What this exercise asks:
1. In the passage on merger filings in China during the China-U.S. trade tensions, condense the paragraph that begins "There are a number of other China-U.S. trade tension related considerations" into a short bulleted list that keeps its main facts.
2. According to the passage on merger filings in China during the China-U.S. trade tensions, how many cases involving U.S. companies were unconditionally approved from March 22, 2018 to June 14, 2019?

Passage to read:
---------------

China and the U.S. have been engaged in economic and trade negotiations since February 2018.  While it is encouraging that Chairman Xi and President Trump have agreed to restart discussions to resolve the trade conflict during the G20 summit,  the direction of the trade tensions between China and the U.S. seems likely to remain uncertain at least in the short term.4

 

Merger Filings in China under the China-U.S. Tensions

In spite of the escalating tensions, our general observation is that no undue delay has been caused during the merger control review in China purely because of political factors or the national identity of a U.S. company.  In fact, from March 22, 2018 to June 14, 2019, 96 cases involving U.S. companies, including a number of high-profile cases (e.g. Walt Disney / 21 Century Fox) have been unconditionally approved by MOFCOM (acting in the pre-SAMR period)/State Administration for Market Regulation (“SAMR”).

However, it is interesting to note that statistically, since the start of the China-U.S. trade tensions, the review time for transactions which involved U.S. companies has been longer than the review time for all transactions (regardless of whether U.S. companies were involved)  (as shown in Graph 1 below). The reasons for the longer reviewing time are not clear – it may simply be because U.S. companies are involved in more complex transactions.  However, under the background of the China U.S. trade war, it should not be a surprise if SAMR takes a more cautious attitude when reviewing transactions involving US companies, especially considering the China U.S. trade war may cause uncertainties to the market structure.  For instance, if a U. S. company is proposing to acquire a Germany company, and the U.S. company is in a sensitive industry and could potentially cut off supply to the Chinese market, SAMR would need to carefully examine the potential impact of the transaction to Chinese manufactures and customers and thus take a longer time to review the transaction.

(Graph 1:  Case Reviewing Time for Simplified Procedure5)

There are a number of other China-U.S. trade tension related considerations which may lead to additional uncertainty for merger filings involving US companies.  One possible example is the ‘unreliable entity regime’ that the Chinese government may release soon.  According to MOFCOM’s announcement, the regulator will consider the following factors when deciding if to add an entity on to the  “unreliable entity list”: (a) whether the entity has enforced blockades, cut off supplies, or adopted other discriminatory measures against Chinese businesses; (b) whether that entity’s actions are based on non-commercial reasons, or in breach of any market rules and contractual terms; (c) whether the entity’s conduct has resulted in substantial harm to Chinese business or relevant industries; and (d) whether the entity’s actions constitute a threat or potential threat to China’s national security. The MOFCOM official also commented that one of the legal basis for the “unreliable entity regime” is the Anti-Monopoly Law of the PRC(“AML”). 6  If an entity involved in the transaction is on the “unreliable entity list”, it is possible that it may face more difficulties during the merger review process and thus the review would require more time.

---------------

Raw records:
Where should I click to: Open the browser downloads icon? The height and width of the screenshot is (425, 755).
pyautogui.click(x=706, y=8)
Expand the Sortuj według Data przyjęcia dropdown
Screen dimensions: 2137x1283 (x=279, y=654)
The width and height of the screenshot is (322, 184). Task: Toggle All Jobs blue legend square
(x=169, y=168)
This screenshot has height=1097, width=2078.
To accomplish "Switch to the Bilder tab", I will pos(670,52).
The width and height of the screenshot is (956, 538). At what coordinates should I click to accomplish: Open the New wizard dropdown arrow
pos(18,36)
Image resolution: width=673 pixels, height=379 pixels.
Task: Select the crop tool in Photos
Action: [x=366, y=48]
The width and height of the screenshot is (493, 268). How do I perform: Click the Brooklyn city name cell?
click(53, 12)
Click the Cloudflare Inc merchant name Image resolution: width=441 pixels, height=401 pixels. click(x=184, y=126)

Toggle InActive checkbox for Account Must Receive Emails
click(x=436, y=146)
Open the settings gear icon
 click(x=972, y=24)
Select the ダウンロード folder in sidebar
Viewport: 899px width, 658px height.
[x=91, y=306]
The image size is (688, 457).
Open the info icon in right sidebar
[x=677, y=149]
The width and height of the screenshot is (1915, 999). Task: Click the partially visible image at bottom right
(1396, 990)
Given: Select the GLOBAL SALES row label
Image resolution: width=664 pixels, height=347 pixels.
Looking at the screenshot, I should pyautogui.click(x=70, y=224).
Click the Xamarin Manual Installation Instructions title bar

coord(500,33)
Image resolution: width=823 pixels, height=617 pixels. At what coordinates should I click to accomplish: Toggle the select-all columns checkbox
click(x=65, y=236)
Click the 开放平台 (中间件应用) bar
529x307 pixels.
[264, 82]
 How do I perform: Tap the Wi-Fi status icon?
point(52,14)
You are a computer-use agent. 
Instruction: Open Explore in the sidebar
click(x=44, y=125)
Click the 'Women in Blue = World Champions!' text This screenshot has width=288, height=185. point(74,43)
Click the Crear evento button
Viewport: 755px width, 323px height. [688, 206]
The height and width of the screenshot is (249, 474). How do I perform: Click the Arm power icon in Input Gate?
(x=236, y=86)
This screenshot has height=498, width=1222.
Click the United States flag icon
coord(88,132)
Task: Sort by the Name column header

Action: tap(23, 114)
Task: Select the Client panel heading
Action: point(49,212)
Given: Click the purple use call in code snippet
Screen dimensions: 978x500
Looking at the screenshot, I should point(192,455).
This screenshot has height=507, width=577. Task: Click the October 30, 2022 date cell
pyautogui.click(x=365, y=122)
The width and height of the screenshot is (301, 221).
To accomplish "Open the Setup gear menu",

---------------

In response:
1.
- Other factors tied to the China-U.S. trade tensions may add uncertainty to merger filings involving U.S. companies. One example is the "unreliable entity regime" that the Chinese government may soon release.
- According to MOFCOM, deciding whether to add an entity to the list will depend on four factors:
  - whether the entity has enforced blockades, cut off supplies, or taken other discriminatory measures against Chinese businesses
  - whether its actions rest on non-commercial reasons or breach market rules or contractual terms
  - whether its conduct has caused substantial harm to Chinese businesses or relevant industries
  - whether its actions threaten or potentially threaten China's national security
- A MOFCOM official said that one legal basis for the regime is the Anti-Monopoly Law of the PRC (AML).
- An entity on the list may face more difficulties in merger review, so the review may take longer.

2. 96 cases.